The fundamental rule for the derivative of the natural logarithm states that the derivative of $$\ln(x)$$ with respect to $$x$$ is $$\frac{1}{x}$$.

Therefore, we can calculate the derivative as follows:

$$\frac{d}{dx}(-\ln(x)) = -1 \cdot \frac{d}{dx}(\ln(x))$$

$$ = -1 \cdot \frac{1}{x}$$

$$ = -\frac{1}{x}$$

Thus, the derivative of $$\ln(1/x)$$ with respect to $$x$$ is $$-\frac{1}{x}$$.

Alternative answer

Answer: -1/x Explain
This is a question about derivatives, which help us figure out how things change! . The solving step is:

First, I looked at the expression `ln(1/x)`. I remembered a cool trick about logarithms: when you have `ln` of a fraction like `a/b`, you can rewrite it as `ln(a) - ln(b)`. So, `ln(1/x)` can be written as `ln(1) - ln(x)`.

Next, I know that `ln(1)` is always `0` because "e to the power of 0" is 1. So, our expression simplifies from `ln(1) - ln(x)` to just `0 - ln(x)`, which is `-ln(x)`. Super simple now!

Finally, I just needed to find the derivative of `-ln(x)`. I know from what we've learned that the derivative of `ln(x)` is `1/x`. So, if there's a minus sign in front, the derivative of `-ln(x)` is simply `-1/x`.

Alternative answer

Answer: -1/x Explain
This is a question about derivatives of logarithmic functions and properties of logarithms . The solving step is:

First, I looked at `ln(1/x)`. I know that `1/x` is the same as `x` to the power of negative one, so `x^-1`.
So, the expression becomes `ln(x^-1)`.
Then, I remembered a cool rule about logarithms: if you have `ln(a^b)`, you can move the power `b` to the front, making it `b * ln(a)`.
Applying this rule, `ln(x^-1)` becomes `-1 * ln(x)`, or just `-ln(x)`.
Now, the problem is much simpler! I just need to find the derivative of `-ln(x)`.
I know that the derivative of `ln(x)` is `1/x`.
So, if it's `-ln(x)`, its derivative will be `-1/x`. Easy peasy!

Alternative answer

Answer: -1/x Explain
This is a question about finding the rate of change of a function that has a natural logarithm. It's super helpful to remember the properties of logarithms to simplify the expression before taking the "rate of change"! . The solving step is:

First, I looked at the expression: `ln(1/x)`. I remembered a cool trick with logarithms! You know how `1/x` is the same as `x` with a power of `-1`? So, `ln(1/x)` is really `ln(x^-1)`. It's like "breaking apart" the `1/x` part into `x` to the power of negative one!
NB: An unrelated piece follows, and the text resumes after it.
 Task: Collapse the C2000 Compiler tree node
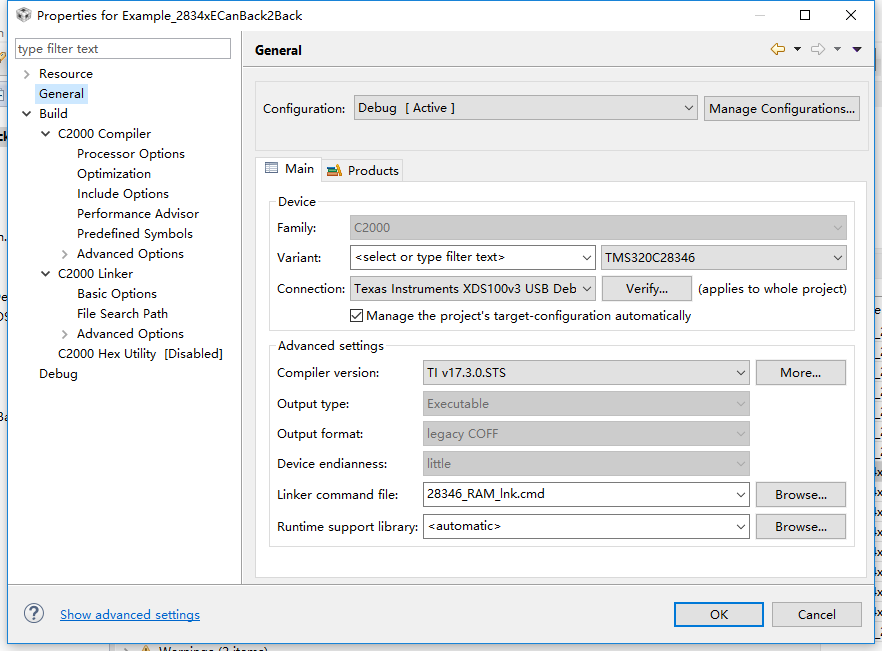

Then, there's this neat rule for `ln` where if you have a power inside (like the `-1` here), you can just bring it to the front as a multiplier! So, `ln(x^-1)` becomes `-1 * ln(x)`, which is just `-ln(x)`.

Now, the problem is much simpler! We just need to find the "rate of change" of `-ln(x)`.
I know that the rate of change of `ln(x)` is `1/x`. It's a special rule we learn in school!
Since there's a minus sign in front of our `ln(x)`, that minus sign just tags along for the ride.
So, the rate of change of `-ln(x)` is `-1/x`! Easy peasy!